Below are the factors that go into relevance score:
- Click-through rate (CTR)
- Member feedback
- Engagement rate
How Do I Improve My Relevance Score?
Now that you understand the factors that contribute to relevance score, it is time to start thinking about how to apply them to your Sponsored Updates. While there is no way to measure improvements in relevance score in an exact fashion since LinkedIn does not allow you to see relevance scores, conducting tests and focusing on the metrics of CTR and engagement rate can help you determine which ads are performing the best for your given audience.
Below are five tips for writing effective sponsored updates:
- Use high-quality images that will stand out and test a variety of them
- Include promotions and special offers in your ad text, if applicable
- Try including quotes and stats from your asset as “teasers” for learning more, if applicable
- Test shorter post lengths versus longer ones (mobile users may prefer shorter)
- Experiment with different calls-to-action such as Download Now, Sign Up and Buy Now
Testing a variety of text and images will help you gather data and make better decisions about what content your audience engages with and clicks the most. LinkedIn recommends having at least three ad variations per campaign and encourages even more by allowing you to run up to 15 different ads at one time.
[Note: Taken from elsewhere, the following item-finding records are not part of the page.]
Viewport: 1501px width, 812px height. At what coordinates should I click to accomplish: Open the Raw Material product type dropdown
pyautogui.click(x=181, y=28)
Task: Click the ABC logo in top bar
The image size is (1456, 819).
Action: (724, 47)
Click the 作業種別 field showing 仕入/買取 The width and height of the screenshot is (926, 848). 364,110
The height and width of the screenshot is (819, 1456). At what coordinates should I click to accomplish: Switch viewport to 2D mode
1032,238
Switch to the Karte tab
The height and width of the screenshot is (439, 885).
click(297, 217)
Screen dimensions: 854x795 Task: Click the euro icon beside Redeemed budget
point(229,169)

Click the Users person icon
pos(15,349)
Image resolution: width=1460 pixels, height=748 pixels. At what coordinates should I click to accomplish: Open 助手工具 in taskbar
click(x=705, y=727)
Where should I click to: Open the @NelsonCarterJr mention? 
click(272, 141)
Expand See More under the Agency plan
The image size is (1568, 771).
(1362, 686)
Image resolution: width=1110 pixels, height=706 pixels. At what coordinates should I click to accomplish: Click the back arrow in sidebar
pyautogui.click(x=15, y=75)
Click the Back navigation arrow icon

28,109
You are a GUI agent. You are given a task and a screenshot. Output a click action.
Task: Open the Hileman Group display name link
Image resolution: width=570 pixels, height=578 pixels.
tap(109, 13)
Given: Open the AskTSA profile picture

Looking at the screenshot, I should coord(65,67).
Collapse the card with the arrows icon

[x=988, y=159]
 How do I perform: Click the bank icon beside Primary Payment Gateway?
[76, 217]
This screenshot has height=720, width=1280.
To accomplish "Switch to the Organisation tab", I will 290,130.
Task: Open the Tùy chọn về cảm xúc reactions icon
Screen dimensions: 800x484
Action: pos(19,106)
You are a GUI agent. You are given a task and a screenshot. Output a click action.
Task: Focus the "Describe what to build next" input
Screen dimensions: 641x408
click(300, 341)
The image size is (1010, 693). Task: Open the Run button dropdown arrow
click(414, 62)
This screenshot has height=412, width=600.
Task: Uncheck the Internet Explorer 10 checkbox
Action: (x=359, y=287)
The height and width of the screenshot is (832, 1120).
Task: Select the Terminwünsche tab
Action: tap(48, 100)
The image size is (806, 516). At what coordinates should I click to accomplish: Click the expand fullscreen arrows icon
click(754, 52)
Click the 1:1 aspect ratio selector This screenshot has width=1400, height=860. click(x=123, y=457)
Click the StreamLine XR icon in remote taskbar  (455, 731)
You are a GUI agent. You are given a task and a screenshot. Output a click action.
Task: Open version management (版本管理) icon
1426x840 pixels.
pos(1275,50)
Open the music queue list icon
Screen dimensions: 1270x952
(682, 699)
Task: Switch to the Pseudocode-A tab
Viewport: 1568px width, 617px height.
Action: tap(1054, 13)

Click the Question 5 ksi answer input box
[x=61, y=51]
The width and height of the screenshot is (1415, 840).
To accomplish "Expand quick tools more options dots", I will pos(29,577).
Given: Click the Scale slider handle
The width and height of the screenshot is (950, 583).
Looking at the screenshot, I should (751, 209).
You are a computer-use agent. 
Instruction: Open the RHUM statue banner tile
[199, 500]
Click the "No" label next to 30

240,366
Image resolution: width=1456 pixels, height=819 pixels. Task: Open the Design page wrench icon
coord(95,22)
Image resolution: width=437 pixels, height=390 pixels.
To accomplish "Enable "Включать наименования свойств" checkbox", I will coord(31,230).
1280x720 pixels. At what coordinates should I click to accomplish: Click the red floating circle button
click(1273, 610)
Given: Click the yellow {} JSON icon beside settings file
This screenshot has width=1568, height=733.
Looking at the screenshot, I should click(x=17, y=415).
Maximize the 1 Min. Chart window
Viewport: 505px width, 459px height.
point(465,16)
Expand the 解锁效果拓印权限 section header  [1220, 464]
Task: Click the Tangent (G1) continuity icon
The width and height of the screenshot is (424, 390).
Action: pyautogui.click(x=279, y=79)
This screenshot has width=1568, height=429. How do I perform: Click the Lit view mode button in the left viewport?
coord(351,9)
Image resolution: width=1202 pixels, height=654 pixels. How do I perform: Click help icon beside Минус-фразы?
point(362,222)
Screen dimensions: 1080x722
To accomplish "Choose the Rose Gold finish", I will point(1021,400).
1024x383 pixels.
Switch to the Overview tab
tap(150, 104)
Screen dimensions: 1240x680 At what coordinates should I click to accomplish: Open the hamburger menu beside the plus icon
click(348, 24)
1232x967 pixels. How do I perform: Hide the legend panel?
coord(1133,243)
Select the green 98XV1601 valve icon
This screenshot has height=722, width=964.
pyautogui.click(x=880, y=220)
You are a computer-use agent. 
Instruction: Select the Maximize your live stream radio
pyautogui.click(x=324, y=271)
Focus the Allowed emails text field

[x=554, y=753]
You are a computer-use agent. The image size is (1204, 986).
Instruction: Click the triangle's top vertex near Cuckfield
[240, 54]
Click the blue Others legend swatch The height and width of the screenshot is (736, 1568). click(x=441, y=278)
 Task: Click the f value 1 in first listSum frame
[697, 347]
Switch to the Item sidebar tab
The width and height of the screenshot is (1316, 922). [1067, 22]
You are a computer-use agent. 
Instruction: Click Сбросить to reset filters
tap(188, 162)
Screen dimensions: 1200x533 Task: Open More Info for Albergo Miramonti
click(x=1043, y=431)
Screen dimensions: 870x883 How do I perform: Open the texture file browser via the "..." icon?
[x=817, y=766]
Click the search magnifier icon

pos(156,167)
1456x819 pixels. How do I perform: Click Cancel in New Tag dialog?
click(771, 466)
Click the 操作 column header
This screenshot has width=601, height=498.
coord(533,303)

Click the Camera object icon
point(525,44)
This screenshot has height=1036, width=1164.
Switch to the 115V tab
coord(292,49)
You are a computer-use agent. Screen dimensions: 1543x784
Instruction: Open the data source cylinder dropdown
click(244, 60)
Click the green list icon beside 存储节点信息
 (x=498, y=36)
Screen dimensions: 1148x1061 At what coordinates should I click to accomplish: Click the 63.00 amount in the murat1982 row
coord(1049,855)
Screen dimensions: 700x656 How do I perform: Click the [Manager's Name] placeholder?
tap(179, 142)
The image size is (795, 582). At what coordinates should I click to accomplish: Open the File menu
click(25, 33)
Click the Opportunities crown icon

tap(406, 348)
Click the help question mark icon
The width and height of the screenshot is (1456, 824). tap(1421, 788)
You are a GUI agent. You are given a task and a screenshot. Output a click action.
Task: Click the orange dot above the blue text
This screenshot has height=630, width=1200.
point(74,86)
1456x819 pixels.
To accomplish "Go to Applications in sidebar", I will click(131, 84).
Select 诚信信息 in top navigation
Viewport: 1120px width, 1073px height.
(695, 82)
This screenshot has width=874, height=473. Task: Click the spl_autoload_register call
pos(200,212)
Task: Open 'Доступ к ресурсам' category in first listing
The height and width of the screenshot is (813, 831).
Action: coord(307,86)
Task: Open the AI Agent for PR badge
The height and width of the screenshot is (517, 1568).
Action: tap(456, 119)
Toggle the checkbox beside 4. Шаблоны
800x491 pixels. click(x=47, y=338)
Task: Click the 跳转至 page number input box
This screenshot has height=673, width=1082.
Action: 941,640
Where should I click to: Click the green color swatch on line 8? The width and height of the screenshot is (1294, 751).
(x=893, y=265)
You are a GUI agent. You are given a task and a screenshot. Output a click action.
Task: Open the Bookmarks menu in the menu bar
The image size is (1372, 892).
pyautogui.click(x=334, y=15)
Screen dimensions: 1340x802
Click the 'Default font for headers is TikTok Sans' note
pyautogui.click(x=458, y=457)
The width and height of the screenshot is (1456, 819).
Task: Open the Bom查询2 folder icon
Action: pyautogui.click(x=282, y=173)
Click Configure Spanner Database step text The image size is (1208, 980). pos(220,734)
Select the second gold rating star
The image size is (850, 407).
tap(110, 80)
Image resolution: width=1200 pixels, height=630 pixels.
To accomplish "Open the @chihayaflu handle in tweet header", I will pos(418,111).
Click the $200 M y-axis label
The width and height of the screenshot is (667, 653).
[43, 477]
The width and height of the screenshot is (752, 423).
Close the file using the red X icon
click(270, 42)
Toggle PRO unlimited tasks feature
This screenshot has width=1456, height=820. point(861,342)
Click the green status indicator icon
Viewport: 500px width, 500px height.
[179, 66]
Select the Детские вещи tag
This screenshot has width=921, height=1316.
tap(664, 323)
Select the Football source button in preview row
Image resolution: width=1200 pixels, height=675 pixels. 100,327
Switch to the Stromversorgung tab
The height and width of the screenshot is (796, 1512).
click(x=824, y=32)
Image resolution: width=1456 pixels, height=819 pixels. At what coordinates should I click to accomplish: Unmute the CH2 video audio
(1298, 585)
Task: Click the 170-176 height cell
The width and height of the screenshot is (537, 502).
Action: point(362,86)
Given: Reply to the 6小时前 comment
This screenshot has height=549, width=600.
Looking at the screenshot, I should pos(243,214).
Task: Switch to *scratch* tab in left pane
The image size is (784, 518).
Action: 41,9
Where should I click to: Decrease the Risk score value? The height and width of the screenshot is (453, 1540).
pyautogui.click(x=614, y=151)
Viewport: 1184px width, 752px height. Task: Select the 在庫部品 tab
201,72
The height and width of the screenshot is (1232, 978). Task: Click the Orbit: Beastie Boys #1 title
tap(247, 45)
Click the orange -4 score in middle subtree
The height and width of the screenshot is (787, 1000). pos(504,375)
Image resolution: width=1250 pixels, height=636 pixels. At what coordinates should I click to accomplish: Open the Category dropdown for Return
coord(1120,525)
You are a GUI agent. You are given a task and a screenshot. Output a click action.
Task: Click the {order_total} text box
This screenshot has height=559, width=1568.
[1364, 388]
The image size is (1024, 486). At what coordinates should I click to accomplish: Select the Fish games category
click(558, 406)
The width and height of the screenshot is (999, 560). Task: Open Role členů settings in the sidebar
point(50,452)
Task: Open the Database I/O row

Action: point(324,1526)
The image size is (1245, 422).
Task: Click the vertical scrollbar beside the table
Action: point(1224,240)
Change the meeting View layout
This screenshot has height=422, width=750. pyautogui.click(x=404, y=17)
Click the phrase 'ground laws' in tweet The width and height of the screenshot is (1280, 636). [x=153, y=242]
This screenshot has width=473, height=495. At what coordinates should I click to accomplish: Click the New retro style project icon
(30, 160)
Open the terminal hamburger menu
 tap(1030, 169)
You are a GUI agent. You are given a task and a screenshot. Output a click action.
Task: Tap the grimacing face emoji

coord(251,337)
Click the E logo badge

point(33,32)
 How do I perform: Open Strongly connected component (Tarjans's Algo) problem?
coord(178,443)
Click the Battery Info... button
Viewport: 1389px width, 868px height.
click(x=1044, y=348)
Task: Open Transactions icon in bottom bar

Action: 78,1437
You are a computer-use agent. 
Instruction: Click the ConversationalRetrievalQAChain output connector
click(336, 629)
Understanding how LinkedIn Ads auction works can help you better approach optimizing your LinkedIn campaigns and gain a leg-up on your competition. The two main components in determining when ads will show and how much advertisers have to pay for them are the advertiser’s bid and the ad’s relevance score. Paying close attention to your updates’ CTRs and engagement rates, while frequently testing new variations of them, is essential to long-term success.